Accelsius closed a $65 million Series B funding round to accelerate deployment of its two-phase, direct-to-chip liquid cooling technology for AI and high-performance computing data centers. The round was led by Johnson Controls, with strategic investment from Legrand, underscoring growing demand for liquid cooling systems capable of supporting next-generation AI workloads at higher rack densities.
The funding supports the rollout of Accelsius’ MR250, the company’s first row-based Coolant Distribution Unit, designed to scale two-phase, direct-to-chip cooling across AI and HPC environments. Accelsius reports that current IT racks can already reach 130 kilowatts, while air cooling can account for up to 40 percent of total data-center power consumption. Its NeuCool platform uses non-conductive fluids in closed loops to address these thermal constraints, targeting improved efficiency and lower operating costs compared with single-phase approaches.

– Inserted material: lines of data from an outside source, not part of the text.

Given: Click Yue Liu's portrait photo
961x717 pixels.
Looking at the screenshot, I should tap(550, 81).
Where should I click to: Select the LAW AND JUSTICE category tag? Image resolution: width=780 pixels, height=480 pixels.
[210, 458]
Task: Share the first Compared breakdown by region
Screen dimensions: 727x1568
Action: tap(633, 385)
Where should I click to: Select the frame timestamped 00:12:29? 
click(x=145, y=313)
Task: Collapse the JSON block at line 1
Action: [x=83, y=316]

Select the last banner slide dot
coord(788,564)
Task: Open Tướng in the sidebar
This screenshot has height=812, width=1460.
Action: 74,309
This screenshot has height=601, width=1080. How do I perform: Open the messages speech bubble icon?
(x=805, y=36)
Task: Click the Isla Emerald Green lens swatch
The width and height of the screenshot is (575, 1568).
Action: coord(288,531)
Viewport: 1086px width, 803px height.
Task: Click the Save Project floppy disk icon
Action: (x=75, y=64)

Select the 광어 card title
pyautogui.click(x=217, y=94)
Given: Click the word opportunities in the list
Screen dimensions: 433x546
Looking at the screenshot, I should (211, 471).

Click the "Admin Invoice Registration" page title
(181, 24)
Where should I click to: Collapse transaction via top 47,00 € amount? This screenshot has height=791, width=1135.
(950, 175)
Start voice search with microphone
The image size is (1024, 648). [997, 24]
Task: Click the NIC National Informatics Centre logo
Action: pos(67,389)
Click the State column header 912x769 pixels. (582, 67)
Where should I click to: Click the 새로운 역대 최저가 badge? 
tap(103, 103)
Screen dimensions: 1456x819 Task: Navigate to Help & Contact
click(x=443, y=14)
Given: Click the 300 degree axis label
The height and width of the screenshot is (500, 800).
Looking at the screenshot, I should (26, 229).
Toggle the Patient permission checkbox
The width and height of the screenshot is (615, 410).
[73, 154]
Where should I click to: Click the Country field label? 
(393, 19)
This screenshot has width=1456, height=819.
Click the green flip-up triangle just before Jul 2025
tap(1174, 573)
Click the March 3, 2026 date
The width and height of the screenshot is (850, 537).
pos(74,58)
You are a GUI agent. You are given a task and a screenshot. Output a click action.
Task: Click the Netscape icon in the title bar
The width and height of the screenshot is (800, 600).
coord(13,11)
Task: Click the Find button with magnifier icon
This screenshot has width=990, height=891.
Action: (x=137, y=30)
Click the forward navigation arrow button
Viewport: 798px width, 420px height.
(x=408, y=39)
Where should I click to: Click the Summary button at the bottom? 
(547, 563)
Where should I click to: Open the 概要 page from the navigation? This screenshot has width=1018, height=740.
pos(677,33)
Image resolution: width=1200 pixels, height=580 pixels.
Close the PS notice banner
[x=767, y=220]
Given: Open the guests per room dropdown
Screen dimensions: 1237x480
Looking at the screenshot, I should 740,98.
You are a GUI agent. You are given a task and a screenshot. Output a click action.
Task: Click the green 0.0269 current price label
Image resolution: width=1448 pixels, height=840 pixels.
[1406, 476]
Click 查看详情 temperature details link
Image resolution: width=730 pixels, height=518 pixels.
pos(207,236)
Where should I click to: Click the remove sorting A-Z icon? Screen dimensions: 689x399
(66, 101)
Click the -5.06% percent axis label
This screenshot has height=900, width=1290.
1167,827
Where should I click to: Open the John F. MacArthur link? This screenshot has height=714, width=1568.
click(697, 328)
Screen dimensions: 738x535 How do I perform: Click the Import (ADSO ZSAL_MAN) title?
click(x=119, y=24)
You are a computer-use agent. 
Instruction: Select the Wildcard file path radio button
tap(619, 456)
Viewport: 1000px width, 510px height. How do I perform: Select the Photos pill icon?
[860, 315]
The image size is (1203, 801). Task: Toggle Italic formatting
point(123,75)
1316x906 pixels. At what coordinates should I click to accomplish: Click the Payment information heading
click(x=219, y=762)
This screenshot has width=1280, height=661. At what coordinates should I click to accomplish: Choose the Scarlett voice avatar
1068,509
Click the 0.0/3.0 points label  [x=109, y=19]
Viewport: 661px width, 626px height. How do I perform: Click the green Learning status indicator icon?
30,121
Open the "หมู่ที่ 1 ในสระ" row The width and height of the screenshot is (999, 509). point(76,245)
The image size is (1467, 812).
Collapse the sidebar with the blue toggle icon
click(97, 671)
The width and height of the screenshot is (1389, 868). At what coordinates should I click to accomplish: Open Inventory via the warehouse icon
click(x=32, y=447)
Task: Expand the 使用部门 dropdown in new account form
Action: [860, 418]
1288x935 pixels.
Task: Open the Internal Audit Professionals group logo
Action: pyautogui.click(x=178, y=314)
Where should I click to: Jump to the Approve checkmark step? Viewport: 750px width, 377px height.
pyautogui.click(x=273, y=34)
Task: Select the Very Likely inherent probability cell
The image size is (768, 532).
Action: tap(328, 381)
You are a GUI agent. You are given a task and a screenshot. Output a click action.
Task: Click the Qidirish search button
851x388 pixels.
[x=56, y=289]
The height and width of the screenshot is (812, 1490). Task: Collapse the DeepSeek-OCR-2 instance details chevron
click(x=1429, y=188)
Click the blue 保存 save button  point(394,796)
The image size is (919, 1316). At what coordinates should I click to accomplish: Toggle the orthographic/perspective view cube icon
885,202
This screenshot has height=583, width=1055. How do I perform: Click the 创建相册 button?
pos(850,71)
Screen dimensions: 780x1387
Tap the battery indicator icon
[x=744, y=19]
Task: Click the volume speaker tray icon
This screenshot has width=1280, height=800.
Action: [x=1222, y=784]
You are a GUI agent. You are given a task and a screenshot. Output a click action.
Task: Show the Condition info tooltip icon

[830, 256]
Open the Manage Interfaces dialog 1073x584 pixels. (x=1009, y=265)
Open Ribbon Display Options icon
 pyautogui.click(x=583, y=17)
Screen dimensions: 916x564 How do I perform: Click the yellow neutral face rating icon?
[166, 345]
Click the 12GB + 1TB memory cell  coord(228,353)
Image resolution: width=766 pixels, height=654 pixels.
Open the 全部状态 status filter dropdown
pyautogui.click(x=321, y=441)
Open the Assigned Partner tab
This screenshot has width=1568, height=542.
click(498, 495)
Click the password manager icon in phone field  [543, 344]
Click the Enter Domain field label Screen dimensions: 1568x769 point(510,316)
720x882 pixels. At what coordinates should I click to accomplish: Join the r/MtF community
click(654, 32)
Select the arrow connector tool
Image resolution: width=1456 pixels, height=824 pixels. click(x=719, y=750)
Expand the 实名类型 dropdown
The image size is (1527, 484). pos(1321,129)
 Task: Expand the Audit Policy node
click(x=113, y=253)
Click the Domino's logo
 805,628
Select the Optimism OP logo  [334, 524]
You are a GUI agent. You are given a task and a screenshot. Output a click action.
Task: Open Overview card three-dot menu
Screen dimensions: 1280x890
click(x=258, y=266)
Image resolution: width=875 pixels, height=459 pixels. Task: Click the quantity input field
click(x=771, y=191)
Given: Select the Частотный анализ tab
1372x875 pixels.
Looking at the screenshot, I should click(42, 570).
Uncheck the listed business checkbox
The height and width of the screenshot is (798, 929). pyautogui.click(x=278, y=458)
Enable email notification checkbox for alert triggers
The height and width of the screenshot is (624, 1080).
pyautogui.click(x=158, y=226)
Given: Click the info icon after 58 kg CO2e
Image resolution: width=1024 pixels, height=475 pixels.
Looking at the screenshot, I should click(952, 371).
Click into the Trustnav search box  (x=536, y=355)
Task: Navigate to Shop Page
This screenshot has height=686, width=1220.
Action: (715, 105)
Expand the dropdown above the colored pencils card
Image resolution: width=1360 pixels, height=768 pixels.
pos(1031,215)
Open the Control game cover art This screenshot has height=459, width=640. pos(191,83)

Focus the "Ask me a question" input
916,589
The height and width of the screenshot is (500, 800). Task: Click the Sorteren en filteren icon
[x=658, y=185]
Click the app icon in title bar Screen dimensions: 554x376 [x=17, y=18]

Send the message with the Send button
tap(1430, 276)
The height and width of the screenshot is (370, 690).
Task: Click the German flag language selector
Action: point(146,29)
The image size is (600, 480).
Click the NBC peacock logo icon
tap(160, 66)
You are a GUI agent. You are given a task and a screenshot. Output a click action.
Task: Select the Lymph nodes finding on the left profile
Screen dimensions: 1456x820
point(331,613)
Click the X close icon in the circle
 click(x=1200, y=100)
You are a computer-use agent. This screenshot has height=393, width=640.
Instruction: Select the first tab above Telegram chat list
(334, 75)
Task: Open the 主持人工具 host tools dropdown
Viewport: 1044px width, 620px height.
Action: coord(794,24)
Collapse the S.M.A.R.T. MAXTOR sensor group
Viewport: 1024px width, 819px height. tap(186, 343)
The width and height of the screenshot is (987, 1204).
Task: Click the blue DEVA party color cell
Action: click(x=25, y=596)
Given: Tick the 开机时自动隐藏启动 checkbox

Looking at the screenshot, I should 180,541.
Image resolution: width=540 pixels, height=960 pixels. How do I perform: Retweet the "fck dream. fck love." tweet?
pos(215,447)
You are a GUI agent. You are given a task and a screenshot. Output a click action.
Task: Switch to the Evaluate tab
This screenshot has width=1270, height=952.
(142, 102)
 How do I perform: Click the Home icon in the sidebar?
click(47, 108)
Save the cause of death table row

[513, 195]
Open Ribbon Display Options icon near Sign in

Accelsius plans to use the Series B capital to expand manufacturing capacity in Austin, accelerate global market entry, and advance proprietary high-capacity thermal reference designs. The company is a member of the NVIDIA Inceptionprogram and recently announced an agreement to deploy NeuCool technology across a 300 MW campus for DarkNXin Ontario.
- Series B funding total: $65 million, led by Johnson Controls with participation from Legrand
- Product highlight: MR250 row-based CDU for two-phase, direct-to-chip cooling
- Target workloads: AI and high-performance computing at high rack densities
- Reported benefits: up to 35% OpEx savings versus single-phase D2C and 8–17% TCO savings
- Expansion plans: Austin manufacturing scale-up and global deployment
“We are witnessing the dawn of a new era in digital infrastructure, where the ‘AI Factory’ replaces the traditional data center,” said Josh Claman, Chief Executive Officer of Accelsius. “The investment from Johnson Controls and Legrand is about more than just capital; it signals accelerating adoption of two-phase approaches that deliver high-performing AI solutions with unmatched efficiency.”
🌐 Analysis
Strategic investments from established building and infrastructure suppliers signal tighter alignment between data-center mechanical systems and IT architecture as AI rack densities continue to rise. Accelsius’ focus on two-phase direct-to-chip cooling places it alongside a growing set of vendors targeting liquid-first designs, while competitors and hyperscalers increasingly evaluate standardized CDU reference architectures to support multi-hundred-megawatt AI campuses.